*Work to be completed*. Print every one of the rows below word for word, changing nothing.

(Extracted records)
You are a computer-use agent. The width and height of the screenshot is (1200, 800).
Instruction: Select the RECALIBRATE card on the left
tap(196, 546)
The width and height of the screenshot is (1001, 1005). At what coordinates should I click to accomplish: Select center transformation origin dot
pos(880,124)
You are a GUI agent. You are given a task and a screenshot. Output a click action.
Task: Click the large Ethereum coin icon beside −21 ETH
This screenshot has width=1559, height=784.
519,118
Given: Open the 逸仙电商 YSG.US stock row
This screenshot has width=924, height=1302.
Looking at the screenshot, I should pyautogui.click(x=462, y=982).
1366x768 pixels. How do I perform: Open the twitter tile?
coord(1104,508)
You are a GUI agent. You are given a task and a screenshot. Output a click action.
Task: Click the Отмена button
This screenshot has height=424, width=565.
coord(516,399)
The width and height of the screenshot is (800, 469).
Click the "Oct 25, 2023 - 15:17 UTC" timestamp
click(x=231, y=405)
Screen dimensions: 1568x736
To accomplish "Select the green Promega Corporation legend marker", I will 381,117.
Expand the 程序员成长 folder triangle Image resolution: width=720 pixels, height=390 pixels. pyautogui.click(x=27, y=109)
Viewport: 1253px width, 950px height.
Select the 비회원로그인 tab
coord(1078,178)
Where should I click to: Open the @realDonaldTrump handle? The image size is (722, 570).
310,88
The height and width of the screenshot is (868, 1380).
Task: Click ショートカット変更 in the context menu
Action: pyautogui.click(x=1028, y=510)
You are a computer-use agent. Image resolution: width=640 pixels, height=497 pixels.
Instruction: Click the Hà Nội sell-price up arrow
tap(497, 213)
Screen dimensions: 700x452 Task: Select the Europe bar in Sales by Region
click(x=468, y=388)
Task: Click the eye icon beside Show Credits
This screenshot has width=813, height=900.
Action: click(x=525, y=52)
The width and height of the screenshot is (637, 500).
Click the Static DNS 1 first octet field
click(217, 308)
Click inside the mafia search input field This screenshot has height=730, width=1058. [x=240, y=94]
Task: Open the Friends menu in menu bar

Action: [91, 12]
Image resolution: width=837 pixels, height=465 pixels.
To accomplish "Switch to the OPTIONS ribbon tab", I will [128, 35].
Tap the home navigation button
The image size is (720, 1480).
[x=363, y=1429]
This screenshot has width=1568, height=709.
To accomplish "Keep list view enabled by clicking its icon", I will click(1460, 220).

*Solution to this problem*.
You are a computer-use agent. The width and height of the screenshot is (1200, 800).
Instruction: Select the RECALIBRATE card on the left
tap(196, 546)
The width and height of the screenshot is (1001, 1005). At what coordinates should I click to accomplish: Select center transformation origin dot
pos(880,124)
You are a GUI agent. You are given a task and a screenshot. Output a click action.
Task: Click the large Ethereum coin icon beside −21 ETH
This screenshot has width=1559, height=784.
519,118
Given: Open the 逸仙电商 YSG.US stock row
This screenshot has width=924, height=1302.
Looking at the screenshot, I should pyautogui.click(x=462, y=982).
1366x768 pixels. How do I perform: Open the twitter tile?
coord(1104,508)
You are a GUI agent. You are given a task and a screenshot. Output a click action.
Task: Click the Отмена button
This screenshot has height=424, width=565.
coord(516,399)
The width and height of the screenshot is (800, 469).
Click the "Oct 25, 2023 - 15:17 UTC" timestamp
click(x=231, y=405)
Screen dimensions: 1568x736
To accomplish "Select the green Promega Corporation legend marker", I will 381,117.
Expand the 程序员成长 folder triangle Image resolution: width=720 pixels, height=390 pixels. pyautogui.click(x=27, y=109)
Viewport: 1253px width, 950px height.
Select the 비회원로그인 tab
coord(1078,178)
Where should I click to: Open the @realDonaldTrump handle? The image size is (722, 570).
310,88
The height and width of the screenshot is (868, 1380).
Task: Click ショートカット変更 in the context menu
Action: pyautogui.click(x=1028, y=510)
You are a computer-use agent. Image resolution: width=640 pixels, height=497 pixels.
Instruction: Click the Hà Nội sell-price up arrow
tap(497, 213)
Screen dimensions: 700x452 Task: Select the Europe bar in Sales by Region
click(x=468, y=388)
Task: Click the eye icon beside Show Credits
This screenshot has width=813, height=900.
Action: click(x=525, y=52)
The width and height of the screenshot is (637, 500).
Click the Static DNS 1 first octet field
click(217, 308)
Click inside the mafia search input field This screenshot has height=730, width=1058. [x=240, y=94]
Task: Open the Friends menu in menu bar

Action: [91, 12]
Image resolution: width=837 pixels, height=465 pixels.
To accomplish "Switch to the OPTIONS ribbon tab", I will [128, 35].
Tap the home navigation button
The image size is (720, 1480).
[x=363, y=1429]
This screenshot has width=1568, height=709.
To accomplish "Keep list view enabled by clicking its icon", I will click(1460, 220).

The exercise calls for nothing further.